SÉRIE D'EXERCICES –
a - Indiquez si chacune des affirmations suivantes concorde avec l'extrait sur Panofsky. Répondez par oui ou par non, puis citez mot pour mot les termes du texte qui tranchent. (i) Tout ce que font les hommes est, en fin de compte, un bruissement déchiffrable. (ii) Au XVIe siècle, l'épée appartient à Judith et non à Salomé. (iii) Ce que représente un tableau du XVIe siècle est présent en lui selon trois modes.
b - Rédigez la suite de l'extrait sur Panofsky et la fonction représentative de la peinture, à partir de sa dernière phrase.

EXTRAIT CHOISI –
··········
Le discours n’est donc pas le fond interprétatif commun à tous les phénomènes d’une culture. Faire apparaître une forme, ce n’est pas une manière détournée (plus subtile ou plus naïve, comme on voudra) de dire quelque chose. Tout dans ce que font les hommes n’est pas, en fin de compte, un bruissement déchiffrable. Le discours et la figure ont chacun leur mode d’être ; mais ils entretiennent des rapports complexes et enchevêtrés. C’est leur fonctionnement réciproque qu’il s’agit de décrire.

Autre exemple : l’analyse, dans les Essais d’iconologie, de la fonction représentative de la peinture.

Jusqu’au bout du XXe siècle, la peinture occidentale « représentait » : à travers sa disposition formelle, un tableau avait toujours rapport à un certain objet. Problème inlassablement repris de savoir ce qui, de cette forme ou de ce sens, détermine l’essentiel d’une œuvre. Panofsky, lui, substitue à cette opposition simple l’analyse d’une fonction représentative complexe qui traverse, avec des valeurs différentes, toute l’épaisseur formelle du tableau.

Ce que représente un tableau du XVIe siècle est présent en lui selon quatre modes. Les lignes et les couleurs figurent des objets hommes, animaux, choses, dieux –, mais toujours selon les règles formelles d’un style. Il y a dans les tableaux d’une époque des emplacements rituels qui permettent de savoir si l’on a affaire à un homme ou à un ange, à une apparition ou à une réalité ; ils indiquent aussi des valeurs expressives – colère d’un visage, mélancolie d’une forêt –, mais selon les règles formelles d’une convention (les passions chez Le Brun n’ont pas la même caractéristique que chez Dürer) ; à leur tour, ces personnages, ces scènes, ces mimiques et ces gestes incarnent des thèmes, des épisodes, des concepts (chute de Vulcain, premiers âges du monde, inconstance de l’Amour), mais selon les règles d’une typologie (au XVIe siècle, l’épée appartient à Judith, non pas à Salomé) ; enfin, ces thèmes donnent lieu (au sens strict du mot) à une sensibilité, à un système de valeurs, mais selon les règles d’une sorte de symptomatologie culturelle.
··········
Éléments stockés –
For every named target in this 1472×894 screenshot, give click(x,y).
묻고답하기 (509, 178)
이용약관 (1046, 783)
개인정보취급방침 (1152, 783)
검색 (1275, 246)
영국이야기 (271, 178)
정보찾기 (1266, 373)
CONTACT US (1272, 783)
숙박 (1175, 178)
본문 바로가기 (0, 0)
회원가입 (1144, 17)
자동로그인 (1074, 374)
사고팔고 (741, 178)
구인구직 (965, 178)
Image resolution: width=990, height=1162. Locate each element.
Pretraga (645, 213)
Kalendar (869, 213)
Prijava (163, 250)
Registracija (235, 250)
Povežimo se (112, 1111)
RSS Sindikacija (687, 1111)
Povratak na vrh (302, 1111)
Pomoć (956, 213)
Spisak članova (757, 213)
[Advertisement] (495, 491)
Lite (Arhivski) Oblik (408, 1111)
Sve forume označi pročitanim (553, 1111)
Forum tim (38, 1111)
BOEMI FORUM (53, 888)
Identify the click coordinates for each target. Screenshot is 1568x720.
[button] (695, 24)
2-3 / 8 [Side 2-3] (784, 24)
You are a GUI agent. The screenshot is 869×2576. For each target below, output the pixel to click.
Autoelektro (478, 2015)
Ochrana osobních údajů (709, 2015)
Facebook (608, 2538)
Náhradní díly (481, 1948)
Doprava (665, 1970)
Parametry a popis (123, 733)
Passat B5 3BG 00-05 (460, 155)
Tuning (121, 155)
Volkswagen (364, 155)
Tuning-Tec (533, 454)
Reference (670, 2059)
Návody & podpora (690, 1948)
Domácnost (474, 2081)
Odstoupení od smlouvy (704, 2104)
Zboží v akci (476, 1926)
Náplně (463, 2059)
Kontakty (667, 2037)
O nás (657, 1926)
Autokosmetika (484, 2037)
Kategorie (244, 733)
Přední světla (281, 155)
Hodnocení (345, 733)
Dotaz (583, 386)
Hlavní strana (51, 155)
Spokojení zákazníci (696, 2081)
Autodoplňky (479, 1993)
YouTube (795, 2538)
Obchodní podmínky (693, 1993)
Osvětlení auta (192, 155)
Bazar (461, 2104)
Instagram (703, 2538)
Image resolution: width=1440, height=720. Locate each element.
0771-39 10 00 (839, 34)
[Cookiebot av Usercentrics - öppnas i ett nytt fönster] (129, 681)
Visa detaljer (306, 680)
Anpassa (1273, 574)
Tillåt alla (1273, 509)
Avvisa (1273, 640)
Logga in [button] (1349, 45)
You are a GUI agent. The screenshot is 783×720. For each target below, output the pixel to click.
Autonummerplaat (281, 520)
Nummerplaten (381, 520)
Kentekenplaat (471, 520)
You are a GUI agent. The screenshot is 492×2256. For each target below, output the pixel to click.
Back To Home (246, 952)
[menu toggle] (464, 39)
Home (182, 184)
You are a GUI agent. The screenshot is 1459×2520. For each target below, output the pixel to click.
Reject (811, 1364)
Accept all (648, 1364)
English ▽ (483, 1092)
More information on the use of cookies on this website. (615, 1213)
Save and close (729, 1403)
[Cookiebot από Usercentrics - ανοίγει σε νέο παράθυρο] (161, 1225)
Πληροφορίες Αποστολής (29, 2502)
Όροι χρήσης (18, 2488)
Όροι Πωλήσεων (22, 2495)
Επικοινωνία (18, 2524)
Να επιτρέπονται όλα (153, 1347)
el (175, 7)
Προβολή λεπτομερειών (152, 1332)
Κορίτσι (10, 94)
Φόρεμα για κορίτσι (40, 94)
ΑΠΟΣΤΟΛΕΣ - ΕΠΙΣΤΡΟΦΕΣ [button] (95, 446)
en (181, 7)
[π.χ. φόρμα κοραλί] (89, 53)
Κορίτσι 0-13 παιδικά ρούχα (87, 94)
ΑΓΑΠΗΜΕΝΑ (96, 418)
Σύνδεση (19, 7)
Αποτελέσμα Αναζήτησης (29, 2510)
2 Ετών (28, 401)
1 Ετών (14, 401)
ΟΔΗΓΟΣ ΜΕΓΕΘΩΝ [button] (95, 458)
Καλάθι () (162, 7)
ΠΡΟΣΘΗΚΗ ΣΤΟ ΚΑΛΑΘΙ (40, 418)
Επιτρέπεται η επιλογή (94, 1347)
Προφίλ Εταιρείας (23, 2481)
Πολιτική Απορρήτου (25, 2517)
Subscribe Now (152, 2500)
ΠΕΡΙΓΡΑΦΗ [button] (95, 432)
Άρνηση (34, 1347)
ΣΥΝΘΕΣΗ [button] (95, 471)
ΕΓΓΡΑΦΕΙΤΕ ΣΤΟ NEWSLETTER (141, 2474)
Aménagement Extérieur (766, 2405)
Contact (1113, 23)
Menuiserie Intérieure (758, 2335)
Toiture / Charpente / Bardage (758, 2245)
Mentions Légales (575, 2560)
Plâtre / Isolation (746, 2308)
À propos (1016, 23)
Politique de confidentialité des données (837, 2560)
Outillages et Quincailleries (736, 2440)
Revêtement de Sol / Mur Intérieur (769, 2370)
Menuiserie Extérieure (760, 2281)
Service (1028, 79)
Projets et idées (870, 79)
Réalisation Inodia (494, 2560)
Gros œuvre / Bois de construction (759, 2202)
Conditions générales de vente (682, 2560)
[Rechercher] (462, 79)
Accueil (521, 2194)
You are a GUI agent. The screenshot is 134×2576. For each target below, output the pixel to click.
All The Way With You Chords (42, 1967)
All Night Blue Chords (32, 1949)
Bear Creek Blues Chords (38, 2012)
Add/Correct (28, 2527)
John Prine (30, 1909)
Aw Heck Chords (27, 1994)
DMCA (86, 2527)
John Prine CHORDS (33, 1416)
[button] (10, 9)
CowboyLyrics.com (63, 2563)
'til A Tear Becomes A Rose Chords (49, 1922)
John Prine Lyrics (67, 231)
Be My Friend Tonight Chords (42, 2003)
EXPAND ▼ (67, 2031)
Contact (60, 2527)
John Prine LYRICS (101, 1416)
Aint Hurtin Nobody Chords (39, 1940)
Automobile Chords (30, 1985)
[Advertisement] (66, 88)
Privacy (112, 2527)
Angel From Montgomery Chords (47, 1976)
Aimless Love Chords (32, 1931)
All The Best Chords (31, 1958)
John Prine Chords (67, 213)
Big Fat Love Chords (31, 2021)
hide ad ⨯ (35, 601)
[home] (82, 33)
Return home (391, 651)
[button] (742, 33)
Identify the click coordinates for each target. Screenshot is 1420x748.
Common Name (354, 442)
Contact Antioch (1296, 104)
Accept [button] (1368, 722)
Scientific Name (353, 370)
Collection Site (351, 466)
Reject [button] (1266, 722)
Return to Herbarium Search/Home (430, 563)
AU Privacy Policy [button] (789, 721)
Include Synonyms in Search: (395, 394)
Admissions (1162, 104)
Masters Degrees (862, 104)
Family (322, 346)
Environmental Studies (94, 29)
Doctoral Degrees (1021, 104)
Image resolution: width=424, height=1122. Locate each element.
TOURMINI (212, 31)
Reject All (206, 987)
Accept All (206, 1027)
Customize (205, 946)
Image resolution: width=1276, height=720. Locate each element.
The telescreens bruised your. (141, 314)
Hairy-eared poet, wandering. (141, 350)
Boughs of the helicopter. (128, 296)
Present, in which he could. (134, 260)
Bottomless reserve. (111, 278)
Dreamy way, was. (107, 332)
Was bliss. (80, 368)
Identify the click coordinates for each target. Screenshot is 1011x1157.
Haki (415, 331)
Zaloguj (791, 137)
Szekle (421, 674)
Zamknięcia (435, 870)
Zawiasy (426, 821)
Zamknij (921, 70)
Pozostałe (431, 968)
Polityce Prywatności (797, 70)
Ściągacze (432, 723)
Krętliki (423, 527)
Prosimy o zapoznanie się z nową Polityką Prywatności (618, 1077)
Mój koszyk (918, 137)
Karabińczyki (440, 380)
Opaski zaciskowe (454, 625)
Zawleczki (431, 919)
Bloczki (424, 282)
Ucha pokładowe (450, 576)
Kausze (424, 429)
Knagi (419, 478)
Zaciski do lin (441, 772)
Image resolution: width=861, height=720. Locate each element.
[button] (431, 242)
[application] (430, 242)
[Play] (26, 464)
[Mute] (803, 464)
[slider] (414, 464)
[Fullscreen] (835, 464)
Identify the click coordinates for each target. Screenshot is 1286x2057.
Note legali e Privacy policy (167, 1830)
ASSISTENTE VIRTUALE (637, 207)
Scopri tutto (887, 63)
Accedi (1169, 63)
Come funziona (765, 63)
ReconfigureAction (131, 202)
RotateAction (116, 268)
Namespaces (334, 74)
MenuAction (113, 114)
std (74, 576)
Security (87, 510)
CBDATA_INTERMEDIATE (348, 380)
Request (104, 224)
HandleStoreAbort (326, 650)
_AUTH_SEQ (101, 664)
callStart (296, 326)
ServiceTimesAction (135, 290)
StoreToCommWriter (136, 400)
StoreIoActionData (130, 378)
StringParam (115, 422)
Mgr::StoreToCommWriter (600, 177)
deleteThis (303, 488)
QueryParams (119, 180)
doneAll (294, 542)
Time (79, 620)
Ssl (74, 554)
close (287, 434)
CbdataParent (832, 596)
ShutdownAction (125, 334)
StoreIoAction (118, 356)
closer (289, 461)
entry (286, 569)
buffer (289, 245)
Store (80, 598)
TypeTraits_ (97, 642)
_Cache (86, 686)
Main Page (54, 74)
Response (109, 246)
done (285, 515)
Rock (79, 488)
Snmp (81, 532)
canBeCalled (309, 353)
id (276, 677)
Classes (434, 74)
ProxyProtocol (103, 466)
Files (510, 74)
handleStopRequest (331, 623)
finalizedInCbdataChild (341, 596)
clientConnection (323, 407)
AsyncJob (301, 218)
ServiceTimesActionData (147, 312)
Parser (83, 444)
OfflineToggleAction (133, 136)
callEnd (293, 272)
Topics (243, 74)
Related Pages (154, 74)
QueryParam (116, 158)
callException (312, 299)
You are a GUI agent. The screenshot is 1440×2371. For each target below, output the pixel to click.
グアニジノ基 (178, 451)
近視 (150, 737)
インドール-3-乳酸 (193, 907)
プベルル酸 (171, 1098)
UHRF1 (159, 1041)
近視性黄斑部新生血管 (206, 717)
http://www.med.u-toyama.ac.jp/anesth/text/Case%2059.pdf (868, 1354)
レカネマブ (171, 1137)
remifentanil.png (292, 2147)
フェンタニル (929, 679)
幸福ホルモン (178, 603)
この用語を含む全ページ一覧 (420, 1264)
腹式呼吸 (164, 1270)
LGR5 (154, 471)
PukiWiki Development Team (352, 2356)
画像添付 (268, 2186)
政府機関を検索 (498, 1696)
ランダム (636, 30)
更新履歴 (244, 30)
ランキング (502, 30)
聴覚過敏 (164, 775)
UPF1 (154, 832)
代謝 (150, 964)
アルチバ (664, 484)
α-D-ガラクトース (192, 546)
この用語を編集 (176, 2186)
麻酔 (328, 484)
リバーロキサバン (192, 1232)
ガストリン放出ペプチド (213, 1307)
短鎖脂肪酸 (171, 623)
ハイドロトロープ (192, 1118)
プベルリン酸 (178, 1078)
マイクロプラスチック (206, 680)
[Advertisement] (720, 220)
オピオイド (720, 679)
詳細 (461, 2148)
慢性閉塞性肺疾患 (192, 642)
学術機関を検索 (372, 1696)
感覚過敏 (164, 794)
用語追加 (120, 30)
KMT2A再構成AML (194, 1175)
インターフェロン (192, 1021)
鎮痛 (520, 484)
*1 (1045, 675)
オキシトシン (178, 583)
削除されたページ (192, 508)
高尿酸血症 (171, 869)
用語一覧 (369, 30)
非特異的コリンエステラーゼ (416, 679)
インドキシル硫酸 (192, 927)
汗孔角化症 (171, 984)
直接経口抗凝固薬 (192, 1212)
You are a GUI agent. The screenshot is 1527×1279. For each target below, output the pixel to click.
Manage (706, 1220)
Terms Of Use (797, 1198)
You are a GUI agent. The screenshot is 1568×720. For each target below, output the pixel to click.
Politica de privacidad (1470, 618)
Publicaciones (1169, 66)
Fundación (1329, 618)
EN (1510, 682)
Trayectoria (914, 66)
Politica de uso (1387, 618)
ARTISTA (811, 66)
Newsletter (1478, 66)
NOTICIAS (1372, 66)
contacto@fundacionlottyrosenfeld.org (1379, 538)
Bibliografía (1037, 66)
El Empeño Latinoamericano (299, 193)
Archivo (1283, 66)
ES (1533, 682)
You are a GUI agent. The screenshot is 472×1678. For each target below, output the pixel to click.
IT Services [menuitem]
··········
RÉPONSES –
a -
(i) Non : « Tout dans ce que font les hommes n’est pas, en fin de compte, un bruissement déchiffrable. »
(ii) Oui : « au XVIe siècle, l’épée appartient à Judith, non pas à Salomé ».
(iii) Non : « Ce que représente un tableau du XVIe siècle est présent en lui selon quatre modes. »

b -
La représentation n’est pas extérieure ni indifférente à la forme. Elle est liée à elle par un fonctionnement qu’on peut décrire, à condition qu’on en discerne les niveaux et qu’on précise pour chacun d’eux le mode d’analyse qui doit lui être spécifique. Alors, l’œuvre apparaît dans son unité articulée.

La réflexion sur les formes, dont on sait l’importance aujourd’hui, c’est, après tout, l’histoire de l’art qui l’a fait naître dès le XIXe siècle. Depuis une bonne quarantaine d’années, elle avait émigré vers les régions du langage et des structures linguistiques. Or de multiples problèmes – et fort difficiles à résoudre – se posent lorsqu’on veut franchir les limites de la langue, dès l’instant même où l’on veut traiter des discours réels. Il se pourrait que l’œuvre de Panofsky vaille comme une indication, peut-être comme un modèle : elle nous apprend à analyser non plus seulement les éléments et les lois de leur combinaison, mais le fonctionnement réciproque des systèmes dans la réalité d’une culture.